Available data Start Marker

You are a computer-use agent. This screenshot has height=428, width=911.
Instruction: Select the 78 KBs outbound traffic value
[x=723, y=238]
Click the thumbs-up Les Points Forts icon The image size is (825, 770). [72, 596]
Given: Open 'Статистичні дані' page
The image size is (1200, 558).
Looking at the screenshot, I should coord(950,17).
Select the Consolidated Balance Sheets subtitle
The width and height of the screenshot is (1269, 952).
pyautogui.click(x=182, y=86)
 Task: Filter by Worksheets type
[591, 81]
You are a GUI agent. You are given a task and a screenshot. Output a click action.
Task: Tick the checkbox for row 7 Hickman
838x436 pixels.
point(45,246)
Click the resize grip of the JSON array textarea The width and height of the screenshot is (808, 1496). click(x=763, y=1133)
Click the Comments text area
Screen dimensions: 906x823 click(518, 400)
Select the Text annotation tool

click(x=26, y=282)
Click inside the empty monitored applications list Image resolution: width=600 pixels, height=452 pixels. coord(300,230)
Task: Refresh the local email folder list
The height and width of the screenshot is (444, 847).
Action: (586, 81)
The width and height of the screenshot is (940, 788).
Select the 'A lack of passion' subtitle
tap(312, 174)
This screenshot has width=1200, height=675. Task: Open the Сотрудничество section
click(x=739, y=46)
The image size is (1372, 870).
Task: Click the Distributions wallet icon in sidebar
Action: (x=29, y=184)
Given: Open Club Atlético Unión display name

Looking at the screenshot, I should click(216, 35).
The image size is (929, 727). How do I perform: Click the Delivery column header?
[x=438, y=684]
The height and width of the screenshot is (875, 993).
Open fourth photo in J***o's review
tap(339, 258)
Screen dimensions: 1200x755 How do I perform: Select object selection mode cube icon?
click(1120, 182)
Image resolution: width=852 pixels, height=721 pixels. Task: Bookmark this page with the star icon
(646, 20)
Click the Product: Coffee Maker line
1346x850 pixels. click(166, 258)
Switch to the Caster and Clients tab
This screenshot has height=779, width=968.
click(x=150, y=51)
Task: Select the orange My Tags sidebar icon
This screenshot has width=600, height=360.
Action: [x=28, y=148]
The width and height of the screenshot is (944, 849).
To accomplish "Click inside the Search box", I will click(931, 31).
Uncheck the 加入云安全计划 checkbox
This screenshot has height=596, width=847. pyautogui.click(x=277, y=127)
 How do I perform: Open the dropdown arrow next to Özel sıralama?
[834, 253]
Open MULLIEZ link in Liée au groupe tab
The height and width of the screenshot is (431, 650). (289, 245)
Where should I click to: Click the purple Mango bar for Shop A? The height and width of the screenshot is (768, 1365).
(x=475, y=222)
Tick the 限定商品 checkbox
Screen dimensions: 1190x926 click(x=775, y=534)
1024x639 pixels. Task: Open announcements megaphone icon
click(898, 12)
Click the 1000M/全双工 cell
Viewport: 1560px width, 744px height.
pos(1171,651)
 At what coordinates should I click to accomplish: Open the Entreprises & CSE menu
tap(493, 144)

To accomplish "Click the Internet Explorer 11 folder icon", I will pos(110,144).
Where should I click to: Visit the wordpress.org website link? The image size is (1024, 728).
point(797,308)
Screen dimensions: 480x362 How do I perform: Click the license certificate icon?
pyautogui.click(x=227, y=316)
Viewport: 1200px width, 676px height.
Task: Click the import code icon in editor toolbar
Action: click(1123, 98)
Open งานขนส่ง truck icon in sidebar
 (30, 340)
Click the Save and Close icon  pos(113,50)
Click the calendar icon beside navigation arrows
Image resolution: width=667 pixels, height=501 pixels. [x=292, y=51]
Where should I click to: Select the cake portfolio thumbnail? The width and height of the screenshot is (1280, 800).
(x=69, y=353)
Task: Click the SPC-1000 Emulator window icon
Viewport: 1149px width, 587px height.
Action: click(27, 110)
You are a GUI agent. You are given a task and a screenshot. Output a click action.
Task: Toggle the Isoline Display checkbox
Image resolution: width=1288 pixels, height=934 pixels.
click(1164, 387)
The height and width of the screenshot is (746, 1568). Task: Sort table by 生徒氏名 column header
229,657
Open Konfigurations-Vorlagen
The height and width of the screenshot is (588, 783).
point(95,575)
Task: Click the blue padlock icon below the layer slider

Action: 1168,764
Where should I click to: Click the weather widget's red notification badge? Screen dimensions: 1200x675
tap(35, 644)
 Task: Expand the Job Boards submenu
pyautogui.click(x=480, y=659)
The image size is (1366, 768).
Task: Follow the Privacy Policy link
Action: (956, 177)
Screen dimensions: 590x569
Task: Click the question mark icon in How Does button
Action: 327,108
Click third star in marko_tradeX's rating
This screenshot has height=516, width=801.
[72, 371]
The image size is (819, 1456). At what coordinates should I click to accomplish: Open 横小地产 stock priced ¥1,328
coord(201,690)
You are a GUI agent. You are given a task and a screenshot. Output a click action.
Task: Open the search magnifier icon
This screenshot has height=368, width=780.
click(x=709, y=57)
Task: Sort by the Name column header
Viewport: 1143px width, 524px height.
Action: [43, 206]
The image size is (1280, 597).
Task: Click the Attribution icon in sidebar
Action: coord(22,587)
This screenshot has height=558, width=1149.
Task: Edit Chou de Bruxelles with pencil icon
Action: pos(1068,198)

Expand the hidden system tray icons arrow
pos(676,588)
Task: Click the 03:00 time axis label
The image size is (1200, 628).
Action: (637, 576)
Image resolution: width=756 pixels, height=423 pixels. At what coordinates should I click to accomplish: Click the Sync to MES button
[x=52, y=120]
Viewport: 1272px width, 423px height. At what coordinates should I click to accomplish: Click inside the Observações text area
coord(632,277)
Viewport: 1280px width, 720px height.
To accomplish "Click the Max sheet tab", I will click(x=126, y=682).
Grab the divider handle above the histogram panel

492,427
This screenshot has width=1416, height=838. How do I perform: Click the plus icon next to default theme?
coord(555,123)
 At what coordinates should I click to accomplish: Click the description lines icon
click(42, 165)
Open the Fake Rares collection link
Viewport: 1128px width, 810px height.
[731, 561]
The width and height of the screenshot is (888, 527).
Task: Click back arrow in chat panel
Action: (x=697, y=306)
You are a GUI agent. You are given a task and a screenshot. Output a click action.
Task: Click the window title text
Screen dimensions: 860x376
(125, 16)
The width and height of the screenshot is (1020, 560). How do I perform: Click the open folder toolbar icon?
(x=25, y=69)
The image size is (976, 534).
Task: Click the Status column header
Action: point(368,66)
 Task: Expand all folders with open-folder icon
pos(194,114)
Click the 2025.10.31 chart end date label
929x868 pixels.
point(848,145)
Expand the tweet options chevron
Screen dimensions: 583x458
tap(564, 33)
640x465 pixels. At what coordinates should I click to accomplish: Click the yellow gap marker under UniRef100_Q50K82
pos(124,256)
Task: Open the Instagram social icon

Available data End Marker

• [Aim of the task]: Reproduce only what lies between the start of the listing above and the end of the line containing "Select the Consolidated", keeping every line exact.

• [Solution for this task]:
You are a computer-use agent. This screenshot has height=428, width=911.
Instruction: Select the 78 KBs outbound traffic value
[x=723, y=238]
Click the thumbs-up Les Points Forts icon The image size is (825, 770). [72, 596]
Given: Open 'Статистичні дані' page
The image size is (1200, 558).
Looking at the screenshot, I should coord(950,17).
Select the Consolidated Balance Sheets subtitle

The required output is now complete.